[[ DATA SECTION open ]]

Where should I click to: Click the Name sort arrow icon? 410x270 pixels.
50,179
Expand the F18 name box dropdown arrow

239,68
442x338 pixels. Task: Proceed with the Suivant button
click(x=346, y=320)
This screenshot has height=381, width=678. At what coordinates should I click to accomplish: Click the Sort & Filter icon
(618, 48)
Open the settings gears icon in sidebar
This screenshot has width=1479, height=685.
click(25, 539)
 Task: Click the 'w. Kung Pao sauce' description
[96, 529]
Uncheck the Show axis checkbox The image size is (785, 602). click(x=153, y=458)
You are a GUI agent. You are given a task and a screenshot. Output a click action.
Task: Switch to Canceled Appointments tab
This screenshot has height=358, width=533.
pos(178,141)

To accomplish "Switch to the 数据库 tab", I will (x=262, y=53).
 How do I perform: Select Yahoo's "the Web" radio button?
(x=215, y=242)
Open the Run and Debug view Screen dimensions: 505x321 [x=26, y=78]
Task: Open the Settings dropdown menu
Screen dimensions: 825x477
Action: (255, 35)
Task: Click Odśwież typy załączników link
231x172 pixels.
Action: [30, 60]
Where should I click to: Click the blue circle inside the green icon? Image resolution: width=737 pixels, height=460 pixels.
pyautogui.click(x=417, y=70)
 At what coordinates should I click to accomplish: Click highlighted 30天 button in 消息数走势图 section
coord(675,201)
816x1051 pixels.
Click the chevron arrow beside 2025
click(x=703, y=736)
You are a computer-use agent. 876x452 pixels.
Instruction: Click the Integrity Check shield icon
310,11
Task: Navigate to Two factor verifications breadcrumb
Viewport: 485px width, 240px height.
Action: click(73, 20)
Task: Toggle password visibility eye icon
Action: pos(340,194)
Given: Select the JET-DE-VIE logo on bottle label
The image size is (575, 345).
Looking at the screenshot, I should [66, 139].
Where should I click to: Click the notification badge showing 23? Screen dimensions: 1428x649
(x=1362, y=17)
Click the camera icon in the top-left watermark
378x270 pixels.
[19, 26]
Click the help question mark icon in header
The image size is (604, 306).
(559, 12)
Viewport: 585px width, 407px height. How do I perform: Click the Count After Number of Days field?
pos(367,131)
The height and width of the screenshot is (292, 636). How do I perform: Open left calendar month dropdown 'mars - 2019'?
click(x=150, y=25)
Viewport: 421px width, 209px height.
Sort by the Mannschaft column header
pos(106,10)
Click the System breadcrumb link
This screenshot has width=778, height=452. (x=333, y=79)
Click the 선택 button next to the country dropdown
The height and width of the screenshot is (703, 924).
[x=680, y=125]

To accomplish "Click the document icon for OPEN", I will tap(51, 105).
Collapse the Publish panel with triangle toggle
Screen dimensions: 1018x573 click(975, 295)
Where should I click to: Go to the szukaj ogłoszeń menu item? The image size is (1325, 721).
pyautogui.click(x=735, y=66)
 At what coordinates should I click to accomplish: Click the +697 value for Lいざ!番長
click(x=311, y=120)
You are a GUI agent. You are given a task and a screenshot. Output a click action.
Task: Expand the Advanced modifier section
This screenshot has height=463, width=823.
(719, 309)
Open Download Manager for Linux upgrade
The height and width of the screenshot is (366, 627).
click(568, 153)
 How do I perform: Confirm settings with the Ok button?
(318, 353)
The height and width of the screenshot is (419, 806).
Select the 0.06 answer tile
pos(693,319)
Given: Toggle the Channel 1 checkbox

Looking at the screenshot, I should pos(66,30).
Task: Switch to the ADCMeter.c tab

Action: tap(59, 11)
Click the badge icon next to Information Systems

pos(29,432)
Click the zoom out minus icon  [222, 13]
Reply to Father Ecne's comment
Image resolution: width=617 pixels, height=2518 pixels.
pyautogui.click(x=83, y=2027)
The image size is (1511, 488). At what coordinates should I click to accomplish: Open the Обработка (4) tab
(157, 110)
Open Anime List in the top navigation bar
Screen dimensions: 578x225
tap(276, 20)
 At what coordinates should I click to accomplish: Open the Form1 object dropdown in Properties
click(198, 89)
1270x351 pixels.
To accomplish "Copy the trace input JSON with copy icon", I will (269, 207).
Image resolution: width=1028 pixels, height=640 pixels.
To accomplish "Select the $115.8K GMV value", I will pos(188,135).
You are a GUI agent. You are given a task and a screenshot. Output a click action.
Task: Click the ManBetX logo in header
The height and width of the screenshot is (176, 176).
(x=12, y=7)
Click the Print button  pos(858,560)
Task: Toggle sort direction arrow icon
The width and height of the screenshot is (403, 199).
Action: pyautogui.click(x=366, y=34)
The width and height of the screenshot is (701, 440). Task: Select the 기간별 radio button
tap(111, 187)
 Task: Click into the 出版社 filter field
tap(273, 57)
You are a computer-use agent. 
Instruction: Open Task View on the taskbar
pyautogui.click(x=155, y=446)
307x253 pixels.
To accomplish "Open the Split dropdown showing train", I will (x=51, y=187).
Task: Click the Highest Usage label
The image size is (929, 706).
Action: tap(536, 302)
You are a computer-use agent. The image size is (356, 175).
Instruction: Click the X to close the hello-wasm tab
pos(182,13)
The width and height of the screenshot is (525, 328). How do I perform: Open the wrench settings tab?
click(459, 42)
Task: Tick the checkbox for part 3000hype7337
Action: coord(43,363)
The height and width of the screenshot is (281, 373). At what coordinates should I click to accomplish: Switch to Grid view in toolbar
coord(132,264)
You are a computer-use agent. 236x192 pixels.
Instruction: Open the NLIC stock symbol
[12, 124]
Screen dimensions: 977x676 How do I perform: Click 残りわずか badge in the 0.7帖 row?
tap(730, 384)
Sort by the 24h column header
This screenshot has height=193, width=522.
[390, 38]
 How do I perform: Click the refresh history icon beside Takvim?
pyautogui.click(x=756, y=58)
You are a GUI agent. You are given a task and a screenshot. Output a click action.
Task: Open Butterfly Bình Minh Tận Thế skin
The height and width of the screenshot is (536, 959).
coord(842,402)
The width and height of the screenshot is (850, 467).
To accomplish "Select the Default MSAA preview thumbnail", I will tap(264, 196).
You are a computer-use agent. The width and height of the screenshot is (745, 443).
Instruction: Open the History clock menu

[[ DATA SECTION closed ]]

§ WHAT TO DO: Output, exactly and with nothing else, the lines from the line containing "Task: Open Butterfly Bình Minh Tận Thế skin" to the end of the entries.

§ THE COMPLETED TASK:
Task: Open Butterfly Bình Minh Tận Thế skin
The height and width of the screenshot is (536, 959).
coord(842,402)
The width and height of the screenshot is (850, 467).
To accomplish "Select the Default MSAA preview thumbnail", I will tap(264, 196).
You are a computer-use agent. The width and height of the screenshot is (745, 443).
Instruction: Open the History clock menu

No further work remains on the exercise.